Answer: x = 0, x = -1 Explain
This is a question about finding the values of 'x' that make an equation true, by looking for common parts and understanding what happens when numbers multiply to zero. . The solving step is:

1. First, let's look at our equation: $3x^2 + 3x = 0$.
2. I noticed that both parts, $3x^2$ and $3x$, have some things in common! They both have a '3' and they both have an 'x'.
3. So, I can pull out the common part, which is $3x$.

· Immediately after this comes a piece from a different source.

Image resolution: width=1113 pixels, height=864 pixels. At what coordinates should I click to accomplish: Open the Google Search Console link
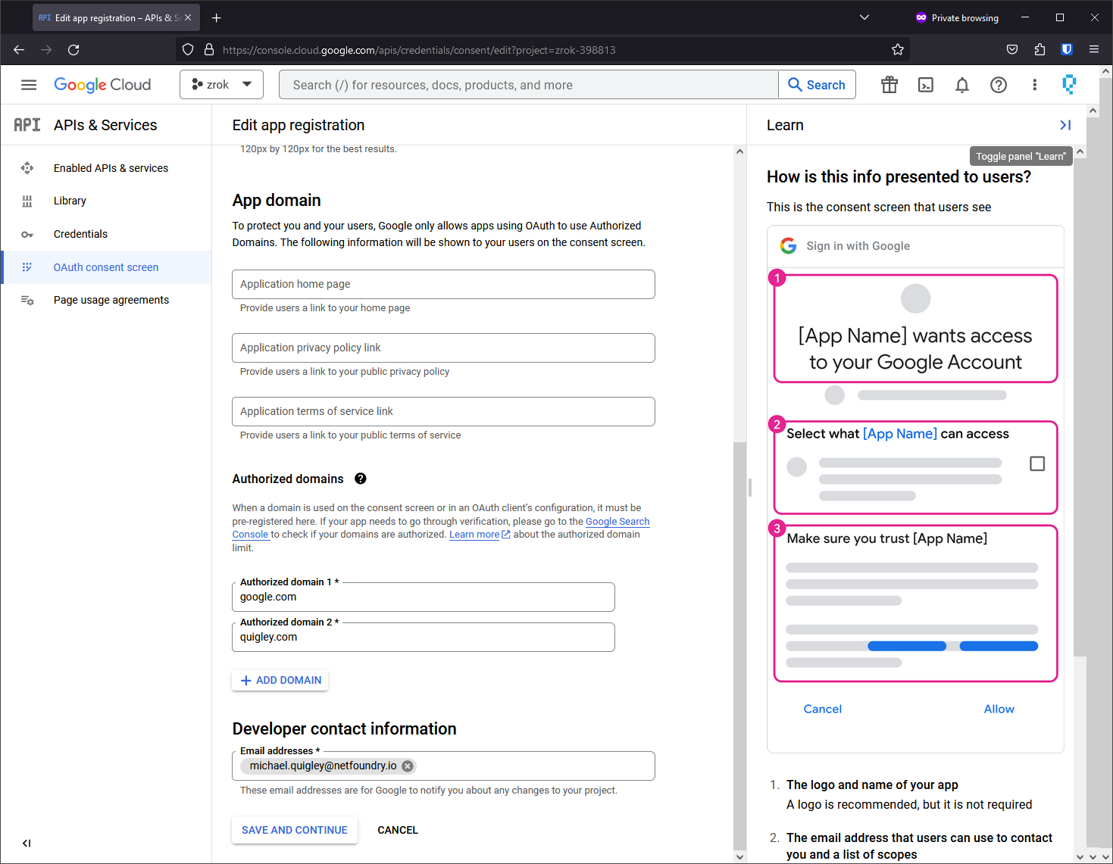tap(617, 522)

4. If I take $3x$ out of $3x^2$, I'm left with just 'x' (because $3x \times x = 3x^2$).
5. If I take $3x$ out of $3x$, I'm left with '1' (because $3x \times 1 = 3x$).
6. So, the equation can be rewritten as $3x(x+1) = 0$. It means $3x$ multiplied by $(x+1)$ equals zero.
7. Now, here's a cool trick: if two things multiply together and the answer is zero, it means at least one of those things *has* to be zero!
8. So, either $3x$ must be equal to 0, OR $(x+1)$ must be equal to 0.
9. Case 1: If $3x = 0$. For this to be true, 'x' must be 0 (because $3 \times 0 = 0$).
10. Case 2: If $x+1 = 0$. For this to be true, 'x' must be -1 (because $-1 + 1 = 0$).
11. So, the two values of 'x' that make the equation true are 0 and -1!